MGConnectionPool class>>getConnectionUser: aUser password: aPassword
    server: aServer database: aDatabase 

    | key matchingConnections |
    ^ lock
        critical: [key := self
                        makeKeyUser: aUser
                        password: aPassword
                        server: aServer
                        database: aDatabase.
            matchingConnections := connections
                        at: key
                        ifAbsentPut: [OrderedCollection new].
            matchingConnections
                ifEmpty: [matchingConnections add: (self
                            newLoginForUser: aUser
                            password: aPassword
                            server: aServer
                            database: aDatabase)
                            -> DateAndTime now].
            matchingConnections removeFirst]

MGConnectionPool class>>makeKeyUser: aUser password: aPassword
    server: aServer database: aDatabase 

    ^aUser , ‘~’ , aPassword , ‘~’ , aServer , ‘~’ , aDatabase

MGConnectionPool class>>newLoginForUser: aUser password: aPassword
    server: aServer database: aDatabase 

    ^ (SqueakDatabaseAccessor forLogin:
        (Login new database: PostgreSQLPlatform new;
             username: aUser;
             password: aPassword;
             connectString: aServer , ‘_’ , aDatabase))
         login;
         yourself

MGConnectionPool class>>returnConnection: aConnection forKey: aKey
    lock
        critical: [aConnection value: DateAndTime now.
            (connections at: aKey)
                add: aConnection]

This allows me to create a subclass of a Seaside session and glue Glorp and Seaside together like this.

MGGlorpSession>>commit: aBlock
	^database inUnitOfWorkDo: aBlock

MGGlorpSession>>execute: aQuery
	^database execute: aQuery

MGGlorpSession>>register: anObject
	^database register: anObject

MGGlorpSession>>ensureGlorpSessionOn: aDbAccessor
	database
		ifNil: [database := GlorpSession new
						 system: (SBGlorpDescriptions
                            forPlatform: aDbAccessor
                                currentLogin database);
						 accessor: aDbAccessor;
						 yourself]

MGGlorpSession>>responseForRequest: aRequest
	^ MGConnectionPool
		withUser: (self application preferenceAt: #glorpUserName)
		password: (self application preferenceAt: #glorpPassword)
		server: (self application preferenceAt: #glorpServer)
		database: (self application preferenceAt: #glorpDatabase)
		in: [:dbAccessor |
			self ensureGlorpSessionOn: dbAccessor.
			database accessor: dbAccessor.
			super responseForRequest: aRequest]

Reading in the authentication from the current application config.

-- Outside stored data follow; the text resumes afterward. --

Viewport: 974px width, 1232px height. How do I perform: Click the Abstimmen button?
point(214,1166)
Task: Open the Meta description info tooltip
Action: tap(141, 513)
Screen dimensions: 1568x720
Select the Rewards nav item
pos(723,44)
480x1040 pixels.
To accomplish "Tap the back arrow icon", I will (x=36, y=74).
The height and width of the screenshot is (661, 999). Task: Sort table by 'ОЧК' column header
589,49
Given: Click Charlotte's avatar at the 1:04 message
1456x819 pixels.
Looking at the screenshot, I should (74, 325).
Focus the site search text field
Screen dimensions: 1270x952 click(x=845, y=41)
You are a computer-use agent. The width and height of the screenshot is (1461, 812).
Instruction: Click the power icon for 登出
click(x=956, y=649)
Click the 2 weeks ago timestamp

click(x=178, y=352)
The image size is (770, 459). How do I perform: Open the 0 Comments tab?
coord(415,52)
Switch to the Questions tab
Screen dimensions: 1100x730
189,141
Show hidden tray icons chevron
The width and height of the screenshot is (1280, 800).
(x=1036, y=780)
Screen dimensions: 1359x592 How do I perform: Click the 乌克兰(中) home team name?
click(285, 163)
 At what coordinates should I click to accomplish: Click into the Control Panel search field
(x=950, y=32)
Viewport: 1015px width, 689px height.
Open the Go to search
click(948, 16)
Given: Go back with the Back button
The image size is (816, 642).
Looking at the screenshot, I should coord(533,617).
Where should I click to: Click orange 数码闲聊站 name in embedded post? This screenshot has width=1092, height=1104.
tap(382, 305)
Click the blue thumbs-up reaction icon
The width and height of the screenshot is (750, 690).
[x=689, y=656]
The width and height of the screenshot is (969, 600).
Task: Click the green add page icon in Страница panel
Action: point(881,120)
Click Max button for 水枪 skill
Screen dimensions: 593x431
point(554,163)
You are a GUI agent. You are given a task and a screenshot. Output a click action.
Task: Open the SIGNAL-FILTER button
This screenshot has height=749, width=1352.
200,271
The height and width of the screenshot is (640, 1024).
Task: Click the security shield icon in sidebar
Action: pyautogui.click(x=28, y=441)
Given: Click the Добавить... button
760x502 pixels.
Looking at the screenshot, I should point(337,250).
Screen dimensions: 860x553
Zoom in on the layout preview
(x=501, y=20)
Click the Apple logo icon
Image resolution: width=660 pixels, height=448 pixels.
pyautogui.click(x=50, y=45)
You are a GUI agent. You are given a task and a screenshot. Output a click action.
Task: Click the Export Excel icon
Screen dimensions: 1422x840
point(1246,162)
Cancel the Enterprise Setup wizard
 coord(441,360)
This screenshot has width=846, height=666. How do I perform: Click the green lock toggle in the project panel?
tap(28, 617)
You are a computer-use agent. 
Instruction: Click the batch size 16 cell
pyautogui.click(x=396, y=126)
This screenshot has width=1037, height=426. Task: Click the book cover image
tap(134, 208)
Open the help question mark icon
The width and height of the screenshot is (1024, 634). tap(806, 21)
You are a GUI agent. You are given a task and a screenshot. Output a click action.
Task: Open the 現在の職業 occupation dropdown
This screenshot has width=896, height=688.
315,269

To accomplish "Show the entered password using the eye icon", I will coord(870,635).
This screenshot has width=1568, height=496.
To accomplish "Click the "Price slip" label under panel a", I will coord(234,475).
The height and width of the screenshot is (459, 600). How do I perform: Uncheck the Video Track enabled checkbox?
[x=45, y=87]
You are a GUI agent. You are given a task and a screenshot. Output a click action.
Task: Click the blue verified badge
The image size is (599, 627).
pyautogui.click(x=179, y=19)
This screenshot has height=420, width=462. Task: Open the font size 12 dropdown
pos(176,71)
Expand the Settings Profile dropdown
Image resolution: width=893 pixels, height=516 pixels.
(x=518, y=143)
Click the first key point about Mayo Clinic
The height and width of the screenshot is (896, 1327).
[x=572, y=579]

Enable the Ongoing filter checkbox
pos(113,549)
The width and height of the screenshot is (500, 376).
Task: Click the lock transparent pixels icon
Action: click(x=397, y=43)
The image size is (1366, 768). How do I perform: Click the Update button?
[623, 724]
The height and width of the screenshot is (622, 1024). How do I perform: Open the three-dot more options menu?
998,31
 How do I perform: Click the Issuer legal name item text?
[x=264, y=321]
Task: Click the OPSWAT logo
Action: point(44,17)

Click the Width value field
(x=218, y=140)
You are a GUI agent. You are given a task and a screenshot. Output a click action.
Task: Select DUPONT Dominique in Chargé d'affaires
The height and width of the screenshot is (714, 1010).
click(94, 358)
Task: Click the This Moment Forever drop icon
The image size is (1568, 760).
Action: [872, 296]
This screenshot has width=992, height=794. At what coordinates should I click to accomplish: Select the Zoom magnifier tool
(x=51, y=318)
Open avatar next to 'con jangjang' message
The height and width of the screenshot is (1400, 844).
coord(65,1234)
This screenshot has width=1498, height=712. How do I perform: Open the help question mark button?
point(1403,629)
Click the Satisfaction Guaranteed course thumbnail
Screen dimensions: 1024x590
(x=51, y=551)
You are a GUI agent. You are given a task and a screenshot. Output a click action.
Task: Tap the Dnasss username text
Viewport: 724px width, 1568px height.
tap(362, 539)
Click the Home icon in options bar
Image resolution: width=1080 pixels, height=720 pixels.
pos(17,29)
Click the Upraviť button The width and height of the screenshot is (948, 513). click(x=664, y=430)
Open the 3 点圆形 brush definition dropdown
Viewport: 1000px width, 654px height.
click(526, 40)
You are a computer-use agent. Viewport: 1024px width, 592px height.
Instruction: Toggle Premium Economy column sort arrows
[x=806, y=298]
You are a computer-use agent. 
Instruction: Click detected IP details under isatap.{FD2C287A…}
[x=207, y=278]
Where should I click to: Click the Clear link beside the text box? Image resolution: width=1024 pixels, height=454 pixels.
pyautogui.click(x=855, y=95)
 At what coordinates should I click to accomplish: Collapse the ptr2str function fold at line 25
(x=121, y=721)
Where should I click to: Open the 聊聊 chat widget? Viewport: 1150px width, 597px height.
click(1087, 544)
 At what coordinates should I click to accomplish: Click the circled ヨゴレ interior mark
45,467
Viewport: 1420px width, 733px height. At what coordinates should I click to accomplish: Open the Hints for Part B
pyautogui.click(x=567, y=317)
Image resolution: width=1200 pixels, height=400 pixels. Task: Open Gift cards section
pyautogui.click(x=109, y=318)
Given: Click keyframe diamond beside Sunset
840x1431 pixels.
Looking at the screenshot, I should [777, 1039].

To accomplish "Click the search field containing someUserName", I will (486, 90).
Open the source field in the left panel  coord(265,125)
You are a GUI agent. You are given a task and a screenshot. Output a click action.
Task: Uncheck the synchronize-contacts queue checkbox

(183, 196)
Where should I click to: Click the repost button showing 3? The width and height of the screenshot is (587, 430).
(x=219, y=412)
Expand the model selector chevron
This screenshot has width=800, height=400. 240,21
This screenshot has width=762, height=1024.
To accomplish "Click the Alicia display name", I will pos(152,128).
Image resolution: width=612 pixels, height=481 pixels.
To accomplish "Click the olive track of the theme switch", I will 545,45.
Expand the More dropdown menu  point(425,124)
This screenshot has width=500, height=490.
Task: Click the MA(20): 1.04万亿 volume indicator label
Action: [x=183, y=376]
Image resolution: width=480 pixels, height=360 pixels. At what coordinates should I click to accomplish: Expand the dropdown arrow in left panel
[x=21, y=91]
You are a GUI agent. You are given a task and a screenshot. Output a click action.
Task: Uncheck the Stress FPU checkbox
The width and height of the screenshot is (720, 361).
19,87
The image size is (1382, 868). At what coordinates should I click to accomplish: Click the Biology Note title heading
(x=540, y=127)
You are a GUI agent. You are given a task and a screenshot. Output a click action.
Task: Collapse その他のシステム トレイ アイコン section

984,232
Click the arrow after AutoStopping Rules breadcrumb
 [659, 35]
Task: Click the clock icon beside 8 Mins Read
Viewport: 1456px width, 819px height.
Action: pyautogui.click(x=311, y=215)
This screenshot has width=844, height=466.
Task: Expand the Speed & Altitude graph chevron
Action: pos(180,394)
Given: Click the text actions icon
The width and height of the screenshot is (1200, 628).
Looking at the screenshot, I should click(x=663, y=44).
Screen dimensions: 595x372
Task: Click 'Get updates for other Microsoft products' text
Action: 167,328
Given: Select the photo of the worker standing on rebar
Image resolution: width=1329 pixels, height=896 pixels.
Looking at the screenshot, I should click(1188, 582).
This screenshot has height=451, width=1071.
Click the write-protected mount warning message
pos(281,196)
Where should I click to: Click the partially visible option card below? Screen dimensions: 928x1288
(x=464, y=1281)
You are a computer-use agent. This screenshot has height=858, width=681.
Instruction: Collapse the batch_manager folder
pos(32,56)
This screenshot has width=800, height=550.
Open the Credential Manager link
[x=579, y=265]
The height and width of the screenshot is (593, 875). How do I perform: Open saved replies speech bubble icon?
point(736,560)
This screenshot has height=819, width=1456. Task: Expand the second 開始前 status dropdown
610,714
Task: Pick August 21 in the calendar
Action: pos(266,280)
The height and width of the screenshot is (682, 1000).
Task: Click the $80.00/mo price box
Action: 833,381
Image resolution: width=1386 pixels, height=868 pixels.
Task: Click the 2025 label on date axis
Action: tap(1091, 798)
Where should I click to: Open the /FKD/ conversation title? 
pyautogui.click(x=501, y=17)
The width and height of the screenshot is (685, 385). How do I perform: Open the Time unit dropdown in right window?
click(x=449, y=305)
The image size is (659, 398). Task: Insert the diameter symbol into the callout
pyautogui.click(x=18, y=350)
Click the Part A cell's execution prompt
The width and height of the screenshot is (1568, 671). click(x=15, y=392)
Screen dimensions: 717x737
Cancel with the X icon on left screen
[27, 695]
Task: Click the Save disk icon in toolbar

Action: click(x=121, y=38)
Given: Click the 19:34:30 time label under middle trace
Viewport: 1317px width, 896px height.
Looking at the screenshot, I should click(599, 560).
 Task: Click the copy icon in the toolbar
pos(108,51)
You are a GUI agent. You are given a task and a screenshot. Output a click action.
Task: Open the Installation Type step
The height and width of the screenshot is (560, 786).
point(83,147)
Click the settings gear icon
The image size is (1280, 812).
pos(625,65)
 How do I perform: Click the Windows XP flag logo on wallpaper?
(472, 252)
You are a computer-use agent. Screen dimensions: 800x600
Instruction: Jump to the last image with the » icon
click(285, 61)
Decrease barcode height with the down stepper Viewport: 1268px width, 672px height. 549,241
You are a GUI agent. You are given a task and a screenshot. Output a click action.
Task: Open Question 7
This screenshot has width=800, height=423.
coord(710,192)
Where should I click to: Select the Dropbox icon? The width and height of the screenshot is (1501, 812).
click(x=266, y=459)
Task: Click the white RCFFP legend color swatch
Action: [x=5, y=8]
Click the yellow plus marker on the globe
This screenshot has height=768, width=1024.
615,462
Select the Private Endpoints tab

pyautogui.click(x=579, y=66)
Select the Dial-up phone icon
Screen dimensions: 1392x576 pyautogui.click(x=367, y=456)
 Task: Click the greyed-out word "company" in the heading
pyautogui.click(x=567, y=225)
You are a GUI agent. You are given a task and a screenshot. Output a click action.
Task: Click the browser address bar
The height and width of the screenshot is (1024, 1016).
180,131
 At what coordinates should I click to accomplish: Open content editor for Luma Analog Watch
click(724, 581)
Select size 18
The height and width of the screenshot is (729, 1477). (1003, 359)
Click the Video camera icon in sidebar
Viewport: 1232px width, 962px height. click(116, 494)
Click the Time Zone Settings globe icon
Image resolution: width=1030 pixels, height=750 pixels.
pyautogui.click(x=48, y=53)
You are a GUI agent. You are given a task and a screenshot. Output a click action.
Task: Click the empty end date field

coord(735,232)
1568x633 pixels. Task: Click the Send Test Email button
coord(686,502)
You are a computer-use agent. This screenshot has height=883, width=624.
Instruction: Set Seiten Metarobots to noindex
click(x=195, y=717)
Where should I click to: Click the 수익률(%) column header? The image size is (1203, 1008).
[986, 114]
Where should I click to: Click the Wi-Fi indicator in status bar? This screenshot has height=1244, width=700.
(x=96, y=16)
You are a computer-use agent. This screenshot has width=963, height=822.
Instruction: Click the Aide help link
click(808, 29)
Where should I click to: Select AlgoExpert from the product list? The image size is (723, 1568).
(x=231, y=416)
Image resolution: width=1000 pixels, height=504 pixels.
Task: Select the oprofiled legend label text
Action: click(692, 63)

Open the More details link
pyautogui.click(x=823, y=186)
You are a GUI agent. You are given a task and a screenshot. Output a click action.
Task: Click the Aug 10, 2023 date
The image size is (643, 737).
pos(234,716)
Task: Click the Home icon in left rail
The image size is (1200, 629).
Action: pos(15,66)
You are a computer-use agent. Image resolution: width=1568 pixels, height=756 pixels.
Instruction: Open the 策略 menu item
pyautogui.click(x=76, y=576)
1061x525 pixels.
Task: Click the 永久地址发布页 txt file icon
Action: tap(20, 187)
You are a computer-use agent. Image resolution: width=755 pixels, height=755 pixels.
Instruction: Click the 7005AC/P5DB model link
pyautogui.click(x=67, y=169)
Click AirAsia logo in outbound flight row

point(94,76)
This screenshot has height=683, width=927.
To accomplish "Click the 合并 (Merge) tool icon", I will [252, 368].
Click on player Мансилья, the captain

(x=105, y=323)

Now I can feel safe using Glorp from Seaside, and from within any Seaside component, run Glorp queries with ease in a scalable manner. The code is totally generic and can reused for every future application by simply subclassing. Programming is getting more fun by the day; it’s going to be a good year for Seaside. All the necessary frameworks exist to build a truly awesome and “fully” object oriented web stack that doesn’t drag you down into the request response cycle inherent to other frameworks, even Rails. Glorp + PostgreSQL + Seaside + Magritte + Scriptaculous + Albatross + a little glue == Slick totally object oriented full stack Ajax web framework of the future, today!